Asgari ücret açıklanmadan iki, üç gün öncesinde arkadaşım evden ayrılmak istediğini ev sahibine söylüyor; tabi bu konuşma, arkadaşımın karşı tarafı mağdur ediyorum sancısıyla kıvrandığı bir konuşma olduğu için ‘kusura bakmayın, özür dilerim’ gibi cümleler havada uçuşuyor .
Ev sahibi, ‘ne kusuru hanımefendi herkes fiyatları arttırıyordu bende ne yapacağım diye düşünüyordum o yüzden bu habere çok sevindim’ diyor.

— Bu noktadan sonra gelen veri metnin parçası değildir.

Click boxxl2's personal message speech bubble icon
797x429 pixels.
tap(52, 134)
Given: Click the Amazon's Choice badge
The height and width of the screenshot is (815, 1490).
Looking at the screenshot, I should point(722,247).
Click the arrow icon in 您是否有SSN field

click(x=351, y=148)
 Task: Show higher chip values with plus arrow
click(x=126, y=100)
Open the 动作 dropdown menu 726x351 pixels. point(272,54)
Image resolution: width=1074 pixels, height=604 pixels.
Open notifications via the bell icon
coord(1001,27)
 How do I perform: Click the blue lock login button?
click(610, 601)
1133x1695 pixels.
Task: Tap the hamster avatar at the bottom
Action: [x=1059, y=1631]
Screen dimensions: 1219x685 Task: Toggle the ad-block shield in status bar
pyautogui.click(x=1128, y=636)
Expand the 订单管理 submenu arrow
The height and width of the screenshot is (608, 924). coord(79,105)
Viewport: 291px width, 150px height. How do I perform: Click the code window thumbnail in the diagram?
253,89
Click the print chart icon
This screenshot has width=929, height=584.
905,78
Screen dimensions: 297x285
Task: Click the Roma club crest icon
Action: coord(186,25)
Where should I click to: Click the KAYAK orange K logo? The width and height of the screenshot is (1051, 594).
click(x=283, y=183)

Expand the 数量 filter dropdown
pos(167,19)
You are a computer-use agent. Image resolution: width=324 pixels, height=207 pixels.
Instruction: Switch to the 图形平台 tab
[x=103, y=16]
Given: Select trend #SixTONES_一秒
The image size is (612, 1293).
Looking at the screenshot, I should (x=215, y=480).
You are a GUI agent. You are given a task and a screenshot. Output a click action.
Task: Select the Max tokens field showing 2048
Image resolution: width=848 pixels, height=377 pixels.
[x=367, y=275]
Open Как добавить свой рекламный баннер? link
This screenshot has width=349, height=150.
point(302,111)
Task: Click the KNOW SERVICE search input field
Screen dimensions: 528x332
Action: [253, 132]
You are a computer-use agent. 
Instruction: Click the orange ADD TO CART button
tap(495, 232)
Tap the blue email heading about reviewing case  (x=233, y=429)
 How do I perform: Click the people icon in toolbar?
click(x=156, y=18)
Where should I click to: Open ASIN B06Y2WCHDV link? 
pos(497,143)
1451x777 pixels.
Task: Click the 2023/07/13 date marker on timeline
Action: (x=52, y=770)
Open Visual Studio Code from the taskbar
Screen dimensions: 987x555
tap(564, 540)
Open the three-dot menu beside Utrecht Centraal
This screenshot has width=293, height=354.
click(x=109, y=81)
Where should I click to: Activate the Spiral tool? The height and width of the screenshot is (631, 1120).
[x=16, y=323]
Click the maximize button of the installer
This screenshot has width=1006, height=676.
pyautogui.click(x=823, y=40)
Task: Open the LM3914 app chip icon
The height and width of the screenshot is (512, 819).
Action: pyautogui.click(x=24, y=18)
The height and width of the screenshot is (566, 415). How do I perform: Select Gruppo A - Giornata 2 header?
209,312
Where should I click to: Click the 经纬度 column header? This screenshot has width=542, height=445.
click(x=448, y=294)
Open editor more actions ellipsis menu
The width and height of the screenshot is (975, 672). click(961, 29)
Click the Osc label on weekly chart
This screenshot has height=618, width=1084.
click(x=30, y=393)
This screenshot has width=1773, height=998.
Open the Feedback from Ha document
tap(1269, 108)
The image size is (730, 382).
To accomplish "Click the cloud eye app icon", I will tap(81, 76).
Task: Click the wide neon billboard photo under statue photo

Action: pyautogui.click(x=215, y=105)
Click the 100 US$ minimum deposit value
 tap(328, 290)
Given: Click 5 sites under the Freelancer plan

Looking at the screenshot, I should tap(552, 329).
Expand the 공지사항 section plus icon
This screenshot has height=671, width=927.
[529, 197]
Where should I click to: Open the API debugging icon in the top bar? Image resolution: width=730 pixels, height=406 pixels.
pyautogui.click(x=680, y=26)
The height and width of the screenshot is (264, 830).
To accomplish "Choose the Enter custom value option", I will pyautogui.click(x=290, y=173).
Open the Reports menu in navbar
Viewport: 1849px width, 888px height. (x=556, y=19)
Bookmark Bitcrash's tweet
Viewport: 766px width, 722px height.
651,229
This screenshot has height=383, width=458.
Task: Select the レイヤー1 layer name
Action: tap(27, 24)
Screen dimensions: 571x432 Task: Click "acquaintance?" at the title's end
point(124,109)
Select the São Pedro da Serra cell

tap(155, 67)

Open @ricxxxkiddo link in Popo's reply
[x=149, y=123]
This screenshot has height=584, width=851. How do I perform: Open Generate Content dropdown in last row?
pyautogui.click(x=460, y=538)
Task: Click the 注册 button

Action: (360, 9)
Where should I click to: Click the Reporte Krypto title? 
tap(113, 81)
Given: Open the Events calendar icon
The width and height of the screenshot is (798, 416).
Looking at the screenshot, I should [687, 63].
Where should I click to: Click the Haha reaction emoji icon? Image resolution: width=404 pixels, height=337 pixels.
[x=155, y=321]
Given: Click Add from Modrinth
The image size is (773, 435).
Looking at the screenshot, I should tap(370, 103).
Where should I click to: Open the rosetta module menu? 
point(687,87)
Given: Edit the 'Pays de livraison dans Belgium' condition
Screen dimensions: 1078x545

Bizim arkadaş, afallıyor tabi. Daha sonrasında bir tanıdığına evi tavsiye ediyor. Arkadaşımın çıktığı iki oda bir salon iki bin tl kira ödenen ev, yeni kiracıya 9.000₺’ye kiralanıyor.
Değer mi? Değmez!
Ekonomik kriz, biraz da bu durumu kullananların suçu.
Mağdur edilenlere karşı sefil niyetlerin tavrı, işaret parmakları havada; tabiri caizse yargı dağıtmak oluyor.
Aman dikkat! Allah'ın sevdiğim telkinidir: Akletmez misiniz?
Zira; kalkan parmak kırılır, hüküm Allah'ındır.
Bu durumu mahkemeye taşıyabilirsiniz. Fakat dünyanın çivisi çıkmış; terazisinde hangi adaleti murad edebilirsiniz bilemiyorum
Dünya kendini kirletmiyor; bencil, fırsatçı, düşüncesiz insanlar yüzünden zift karası oluyor gökyüzü.
Dikkat ettiniz mi? Malı, mülkü olan, yağın fiyatını daha çok konuşuyor. Söyleyince de ‘biz alamayanı düşünüyoruz da ses çıkarıyoruz’ diyorlar. Alamayana aldın mı? Yıkık dökük evini en azından normal bir fiyata kiralayarak aynı hassasiyeti gösterdin mi, diye sorarlar adama.
Verdiğim örnek gibi daha nice yaşanmışlıklar var.
Asgari ücret zammından sonra kan emici sıfatını üzerine altın kemer gibi takan insanlardan Allah hepimizi korusun.
Hasılı kelam; yaşattığını yaşamadan ölmesin insan. Allah, iyilerle karşılaştırsın.